Photo: “Putrajaya Malaysia Perdana-Putra-01“, by CEphoto, Uwe Aranas licensed under CC BY-SA 3.0. Hue modified from the original
Weiss, Meredith L. “The Limits of “Populism”: How Malaysia Misses the Mark and Why That Matters.” Journal of Current Southeast Asian Affairs (2020): 1868103420935555.
Abstract
Politics in Malaysia seems ripe for a populist upsurge. Parties assume fairly exclusive, ethnic boundaries, inviting insider–outsider pandering. Personalities loom large. Economic inequality is among the highest in the region. Regardless, the extent to which Malaysian politics might be understood as “populist” rather than merely polarised, illiberal, and prone to particularism is dubious.
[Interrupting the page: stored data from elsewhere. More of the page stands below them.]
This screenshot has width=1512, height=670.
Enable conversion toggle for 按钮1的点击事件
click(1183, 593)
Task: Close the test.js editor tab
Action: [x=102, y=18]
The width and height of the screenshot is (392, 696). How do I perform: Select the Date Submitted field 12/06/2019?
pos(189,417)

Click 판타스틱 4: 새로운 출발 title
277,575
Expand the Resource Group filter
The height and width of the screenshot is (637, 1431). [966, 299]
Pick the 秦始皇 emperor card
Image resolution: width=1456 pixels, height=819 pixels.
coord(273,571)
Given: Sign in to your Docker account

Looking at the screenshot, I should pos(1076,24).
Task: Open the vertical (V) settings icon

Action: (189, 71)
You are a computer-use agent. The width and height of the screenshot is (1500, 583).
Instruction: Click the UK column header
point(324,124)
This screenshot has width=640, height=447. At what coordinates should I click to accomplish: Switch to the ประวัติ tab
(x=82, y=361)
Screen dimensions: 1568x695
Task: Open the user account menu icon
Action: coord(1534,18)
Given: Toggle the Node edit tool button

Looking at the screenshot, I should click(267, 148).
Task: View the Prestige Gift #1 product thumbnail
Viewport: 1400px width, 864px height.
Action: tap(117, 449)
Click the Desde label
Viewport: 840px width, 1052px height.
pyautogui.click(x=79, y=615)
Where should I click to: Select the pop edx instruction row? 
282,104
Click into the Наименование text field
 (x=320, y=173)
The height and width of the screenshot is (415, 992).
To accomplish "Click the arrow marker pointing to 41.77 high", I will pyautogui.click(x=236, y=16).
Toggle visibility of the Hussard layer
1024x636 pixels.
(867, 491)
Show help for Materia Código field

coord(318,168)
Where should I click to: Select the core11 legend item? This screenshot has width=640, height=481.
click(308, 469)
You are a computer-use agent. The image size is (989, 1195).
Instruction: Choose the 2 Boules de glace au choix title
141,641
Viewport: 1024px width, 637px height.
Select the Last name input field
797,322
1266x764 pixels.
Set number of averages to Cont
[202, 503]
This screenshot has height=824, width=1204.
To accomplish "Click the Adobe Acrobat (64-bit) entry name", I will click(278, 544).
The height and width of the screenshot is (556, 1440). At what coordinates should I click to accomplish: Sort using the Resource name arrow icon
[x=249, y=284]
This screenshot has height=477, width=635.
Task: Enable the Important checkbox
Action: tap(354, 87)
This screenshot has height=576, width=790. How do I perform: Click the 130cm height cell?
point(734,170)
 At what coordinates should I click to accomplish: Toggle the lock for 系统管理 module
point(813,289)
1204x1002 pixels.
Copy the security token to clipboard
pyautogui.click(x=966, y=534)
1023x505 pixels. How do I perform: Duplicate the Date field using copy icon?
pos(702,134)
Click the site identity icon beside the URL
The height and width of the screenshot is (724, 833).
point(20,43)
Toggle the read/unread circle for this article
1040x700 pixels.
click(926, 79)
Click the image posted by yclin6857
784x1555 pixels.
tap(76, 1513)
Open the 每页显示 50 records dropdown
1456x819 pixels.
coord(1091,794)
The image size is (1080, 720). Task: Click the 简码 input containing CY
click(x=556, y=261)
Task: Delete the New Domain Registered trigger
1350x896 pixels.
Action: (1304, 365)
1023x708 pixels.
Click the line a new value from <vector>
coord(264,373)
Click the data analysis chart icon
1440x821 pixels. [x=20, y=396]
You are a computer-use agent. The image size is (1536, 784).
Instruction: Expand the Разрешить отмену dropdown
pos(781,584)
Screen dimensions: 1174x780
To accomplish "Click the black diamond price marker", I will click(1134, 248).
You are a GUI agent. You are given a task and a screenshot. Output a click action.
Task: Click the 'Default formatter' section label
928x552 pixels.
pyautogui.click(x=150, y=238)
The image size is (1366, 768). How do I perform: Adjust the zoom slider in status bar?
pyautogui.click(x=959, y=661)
I argue that Malaysian politics is neither populist nor likely to veer that way. However, the case offers a useful test of the boundaries between populism and personalisation of politics, the extent to which appeals designed to maximise popular support suffice to code a polity as populist, and which specific illiberal features facilitate or preclude populism. This examination thus clarifies a messy concept by exploring how populism might develop or falter in a multi-party, parliamentary, and hybrid rather than democratic regime – suggesting the relative reach of institutional rather than personalistic or zeitgeist-related explanations.